Task details - After reading the records, print them all again exactly as they stand.

========

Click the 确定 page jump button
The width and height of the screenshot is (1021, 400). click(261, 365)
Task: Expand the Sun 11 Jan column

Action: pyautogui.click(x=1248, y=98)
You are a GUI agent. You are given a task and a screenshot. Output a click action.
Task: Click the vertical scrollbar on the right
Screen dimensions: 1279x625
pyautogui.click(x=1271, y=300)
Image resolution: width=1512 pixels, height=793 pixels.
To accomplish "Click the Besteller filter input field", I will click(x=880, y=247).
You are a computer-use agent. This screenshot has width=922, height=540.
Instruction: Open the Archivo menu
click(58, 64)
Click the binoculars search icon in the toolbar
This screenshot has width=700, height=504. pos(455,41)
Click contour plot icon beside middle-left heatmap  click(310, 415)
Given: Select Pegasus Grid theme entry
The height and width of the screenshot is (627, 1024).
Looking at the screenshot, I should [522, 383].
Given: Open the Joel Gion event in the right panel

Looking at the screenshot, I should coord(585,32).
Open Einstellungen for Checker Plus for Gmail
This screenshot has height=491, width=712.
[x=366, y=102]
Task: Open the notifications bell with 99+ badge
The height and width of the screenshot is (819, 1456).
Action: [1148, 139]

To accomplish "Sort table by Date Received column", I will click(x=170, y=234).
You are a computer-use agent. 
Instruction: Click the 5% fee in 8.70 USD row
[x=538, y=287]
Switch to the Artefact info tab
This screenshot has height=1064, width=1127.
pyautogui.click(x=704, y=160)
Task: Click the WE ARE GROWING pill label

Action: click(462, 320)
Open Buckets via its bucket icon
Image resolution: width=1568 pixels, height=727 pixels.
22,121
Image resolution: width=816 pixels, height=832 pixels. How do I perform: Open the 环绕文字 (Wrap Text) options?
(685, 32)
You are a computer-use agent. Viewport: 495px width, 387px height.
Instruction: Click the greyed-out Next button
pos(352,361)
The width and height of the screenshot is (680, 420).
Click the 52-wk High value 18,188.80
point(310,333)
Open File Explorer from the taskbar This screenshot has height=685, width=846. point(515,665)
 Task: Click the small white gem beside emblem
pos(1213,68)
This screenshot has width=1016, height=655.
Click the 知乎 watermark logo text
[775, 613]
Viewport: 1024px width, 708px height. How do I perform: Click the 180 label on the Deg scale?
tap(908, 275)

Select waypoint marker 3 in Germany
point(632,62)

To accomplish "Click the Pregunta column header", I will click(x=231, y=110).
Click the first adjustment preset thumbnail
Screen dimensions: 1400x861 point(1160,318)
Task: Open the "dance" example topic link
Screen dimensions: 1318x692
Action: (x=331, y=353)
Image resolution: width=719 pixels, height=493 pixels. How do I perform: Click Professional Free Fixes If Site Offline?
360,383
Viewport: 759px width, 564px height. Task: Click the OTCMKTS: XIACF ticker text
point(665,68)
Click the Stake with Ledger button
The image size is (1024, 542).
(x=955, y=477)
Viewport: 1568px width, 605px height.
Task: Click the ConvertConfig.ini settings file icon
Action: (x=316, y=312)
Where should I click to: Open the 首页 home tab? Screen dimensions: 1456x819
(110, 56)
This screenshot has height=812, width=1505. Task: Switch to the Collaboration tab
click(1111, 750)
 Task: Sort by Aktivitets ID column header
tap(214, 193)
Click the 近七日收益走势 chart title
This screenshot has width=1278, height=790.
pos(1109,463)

========

Response area -
Click the 确定 page jump button
The width and height of the screenshot is (1021, 400). click(261, 365)
Task: Expand the Sun 11 Jan column

Action: pyautogui.click(x=1248, y=98)
You are a GUI agent. You are given a task and a screenshot. Output a click action.
Task: Click the vertical scrollbar on the right
Screen dimensions: 1279x625
pyautogui.click(x=1271, y=300)
Image resolution: width=1512 pixels, height=793 pixels.
To accomplish "Click the Besteller filter input field", I will click(x=880, y=247).
You are a computer-use agent. This screenshot has width=922, height=540.
Instruction: Open the Archivo menu
click(58, 64)
Click the binoculars search icon in the toolbar
This screenshot has width=700, height=504. pos(455,41)
Click contour plot icon beside middle-left heatmap  click(310, 415)
Given: Select Pegasus Grid theme entry
The height and width of the screenshot is (627, 1024).
Looking at the screenshot, I should [522, 383].
Given: Open the Joel Gion event in the right panel

Looking at the screenshot, I should coord(585,32).
Open Einstellungen for Checker Plus for Gmail
This screenshot has height=491, width=712.
[x=366, y=102]
Task: Open the notifications bell with 99+ badge
The height and width of the screenshot is (819, 1456).
Action: [1148, 139]

To accomplish "Sort table by Date Received column", I will click(x=170, y=234).
You are a computer-use agent. 
Instruction: Click the 5% fee in 8.70 USD row
[x=538, y=287]
Switch to the Artefact info tab
This screenshot has height=1064, width=1127.
pyautogui.click(x=704, y=160)
Task: Click the WE ARE GROWING pill label

Action: click(462, 320)
Open Buckets via its bucket icon
Image resolution: width=1568 pixels, height=727 pixels.
22,121
Image resolution: width=816 pixels, height=832 pixels. How do I perform: Open the 环绕文字 (Wrap Text) options?
(685, 32)
You are a computer-use agent. Viewport: 495px width, 387px height.
Instruction: Click the greyed-out Next button
pos(352,361)
The width and height of the screenshot is (680, 420).
Click the 52-wk High value 18,188.80
point(310,333)
Open File Explorer from the taskbar This screenshot has height=685, width=846. point(515,665)
 Task: Click the small white gem beside emblem
pos(1213,68)
This screenshot has width=1016, height=655.
Click the 知乎 watermark logo text
[775, 613]
Viewport: 1024px width, 708px height. How do I perform: Click the 180 label on the Deg scale?
tap(908, 275)

Select waypoint marker 3 in Germany
point(632,62)

To accomplish "Click the Pregunta column header", I will click(x=231, y=110).
Click the first adjustment preset thumbnail
Screen dimensions: 1400x861 point(1160,318)
Task: Open the "dance" example topic link
Screen dimensions: 1318x692
Action: (x=331, y=353)
Image resolution: width=719 pixels, height=493 pixels. How do I perform: Click Professional Free Fixes If Site Offline?
360,383
Viewport: 759px width, 564px height. Task: Click the OTCMKTS: XIACF ticker text
point(665,68)
Click the Stake with Ledger button
The image size is (1024, 542).
(x=955, y=477)
Viewport: 1568px width, 605px height.
Task: Click the ConvertConfig.ini settings file icon
Action: (x=316, y=312)
Where should I click to: Open the 首页 home tab? Screen dimensions: 1456x819
(110, 56)
This screenshot has height=812, width=1505. Task: Switch to the Collaboration tab
click(1111, 750)
 Task: Sort by Aktivitets ID column header
tap(214, 193)
Click the 近七日收益走势 chart title
This screenshot has width=1278, height=790.
pos(1109,463)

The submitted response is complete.